DHS sends a written notice to the applicant’s address on file with the level-of-care decision. The notice will either approve the requested services or explain the reasons for a denial and spell out the applicant’s appeal rights.

Recertification Schedule

The initial MA-51 does not last forever. Pennsylvania regulations require periodic recertification by a physician, physician assistant (under a physician’s supervision), or a nurse practitioner or clinical nurse specialist. The schedule depends on the level of care:9Pennsylvania Code. 55 Pa. Code 1181.54 – Payment Conditions Related to the Recipients Continued Need for Care

Skilled nursing care — recertification is required at 30 days, 60 days, and 90 days after the initial certification, then every 60 days after that.

Heavy care/intermediate or intermediate care — recertification is required at 60 days, 180 days, 12 months, 18 months, and 24 months after the initial certification, then every 12 months after that.

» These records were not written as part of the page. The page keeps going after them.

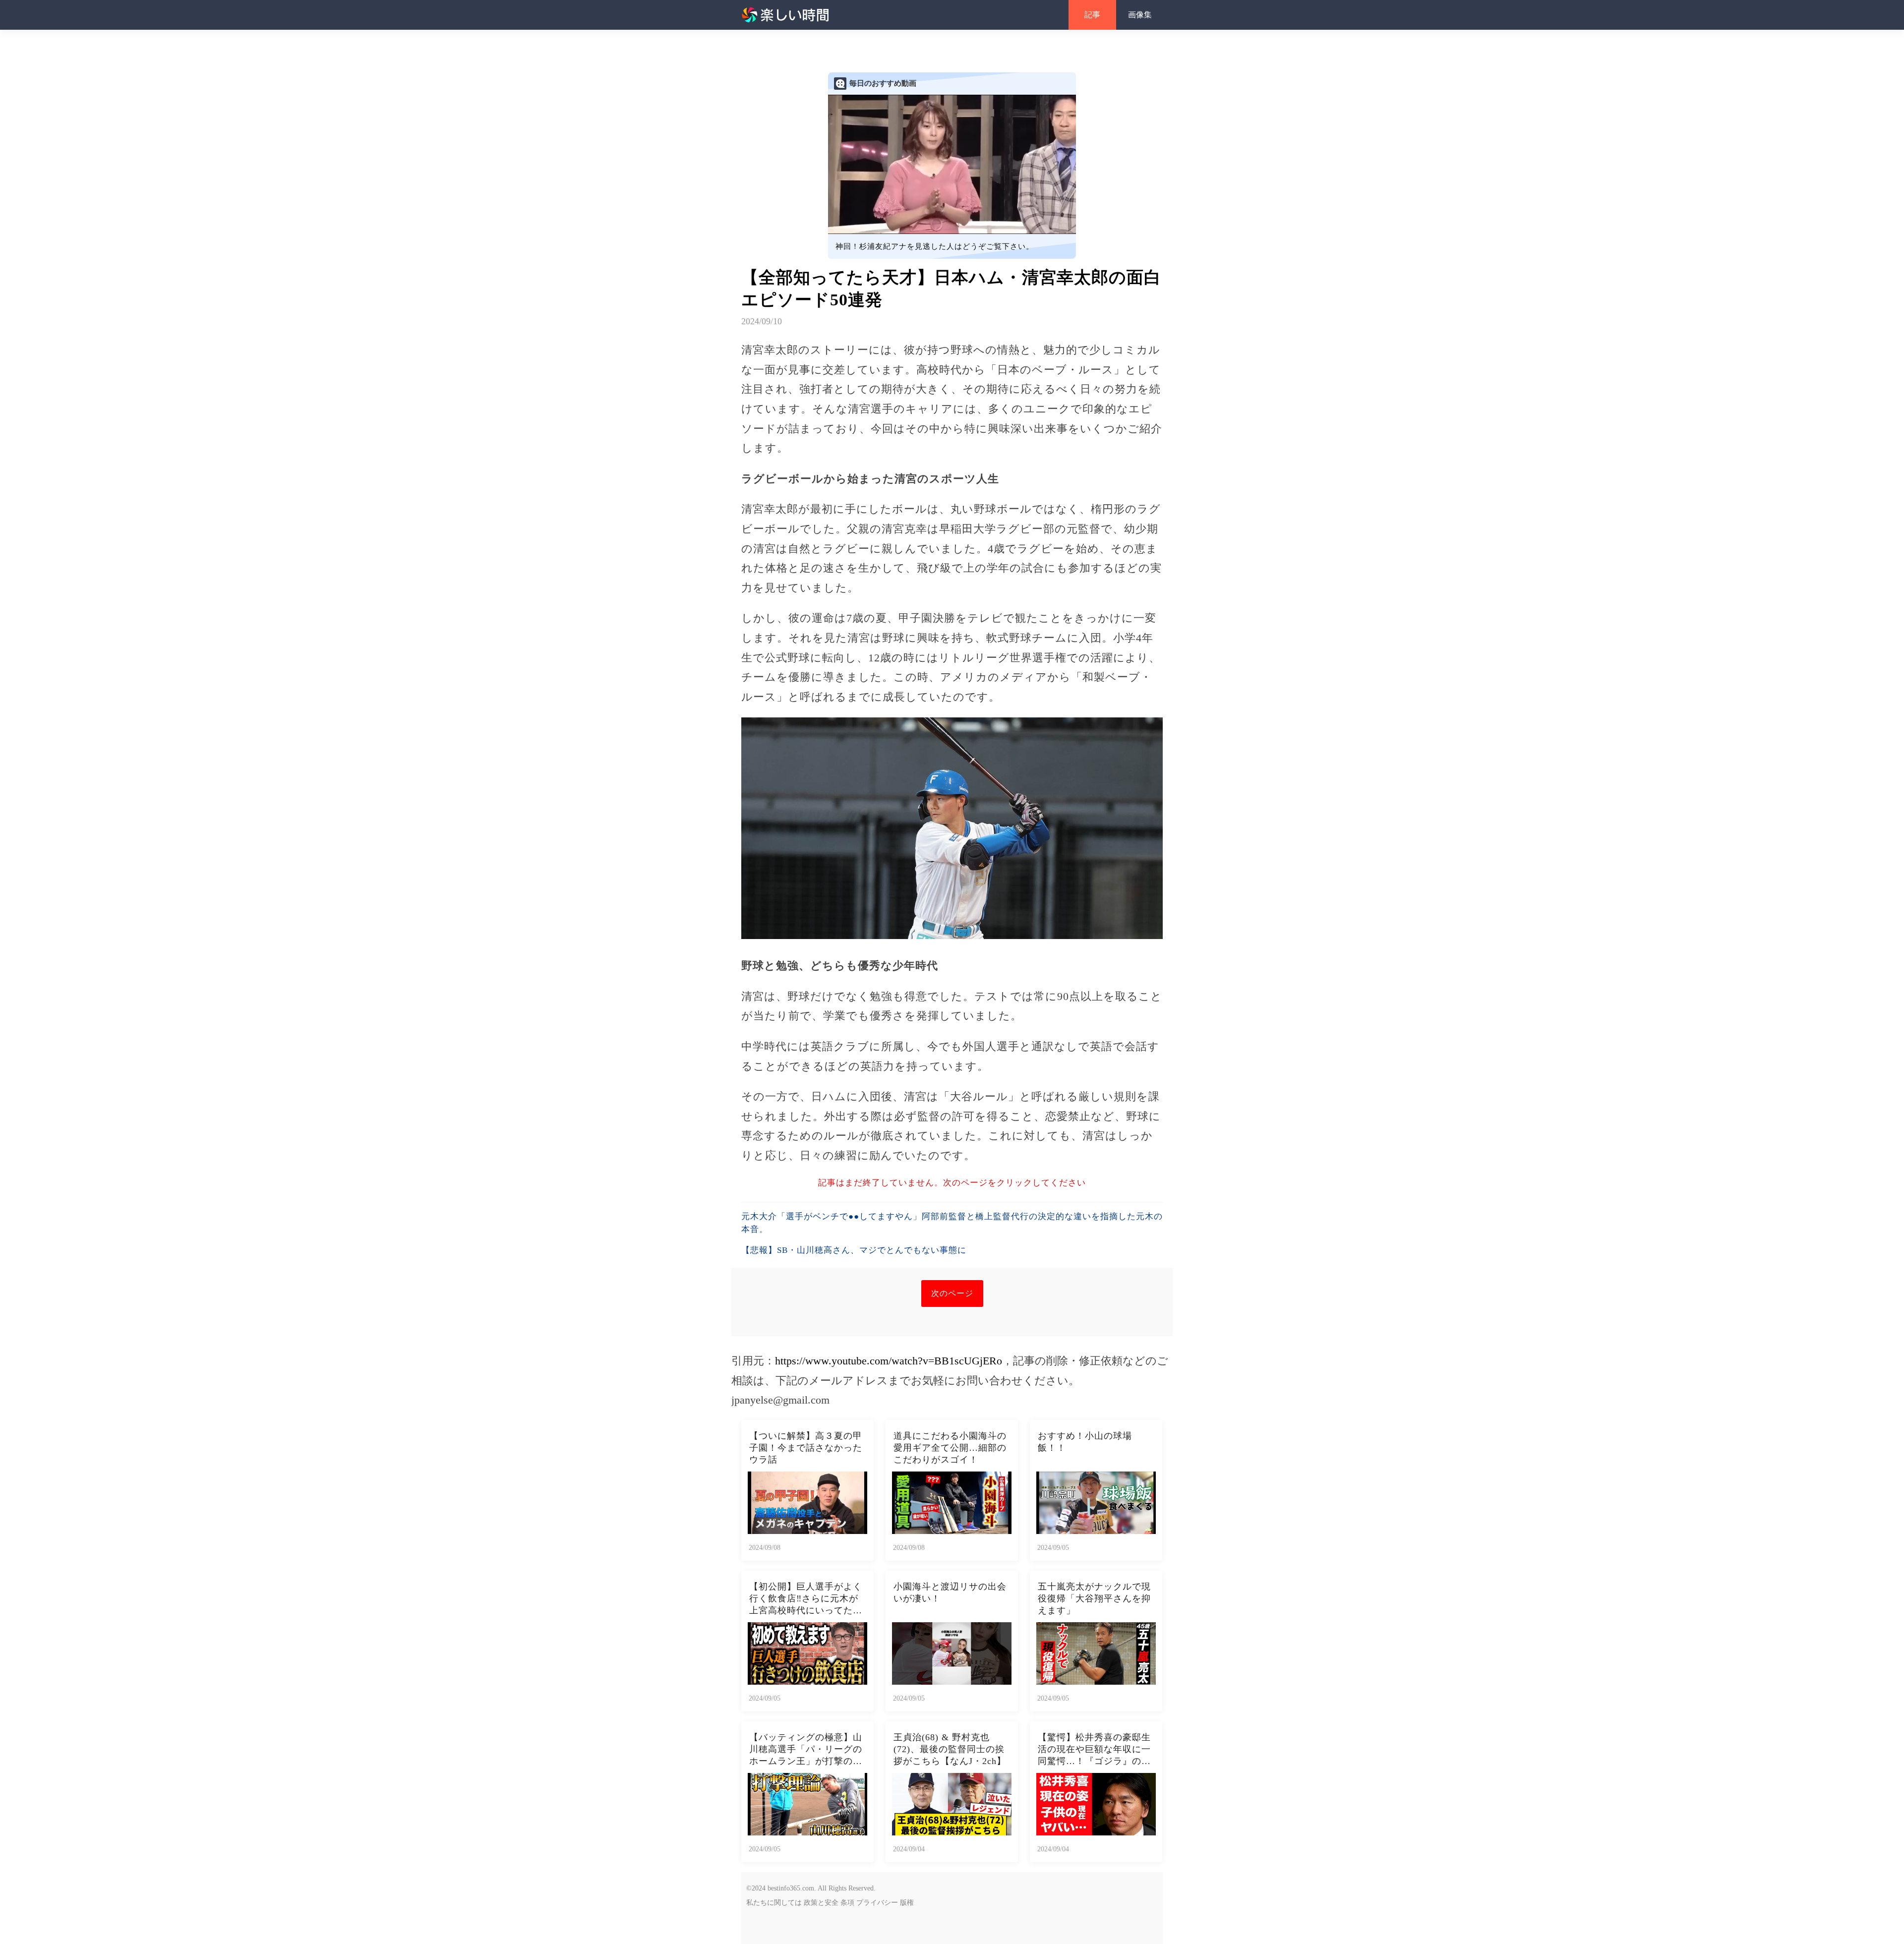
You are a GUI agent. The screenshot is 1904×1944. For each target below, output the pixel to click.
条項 (847, 1902)
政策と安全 (821, 1902)
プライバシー (877, 1902)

Missed recertifications can interrupt Medicaid payment to the facility, so the nursing home’s staff typically tracks these deadlines and coordinates with the attending physician. If you are a family member managing a loved one’s care, it is worth confirming that recertifications are happening on schedule.

Appealing a Denial

If DHS determines that the applicant does not meet the medical necessity criteria, the denial notice will include instructions on how to request a fair hearing. Appeals must be filed in writing with the DHS office that made the decision.10Department of Human Services. Request a Hearing or Appeal from DHS The denial letter itself states the filing deadline — current Pennsylvania policy gives Medicaid applicants 30 days from the date of the notice to appeal.

If the appeal involves a termination of benefits the applicant was already receiving, requesting a hearing within 15 days of the notice date keeps Medicaid benefits running during the appeal. After 15 days, you can still ask for benefits to continue, but you must specifically request it in writing.

During the hearing, you have the right to see all documents and records DHS used to make the decision, including the medical necessity criteria and any functional assessment standards applied. Bringing the physician who completed the MA-51 — or at least a written statement from that physician explaining why the patient meets the level-of-care criteria — strengthens the case considerably. Hearings are governed by 55 Pa. Code Chapter 275.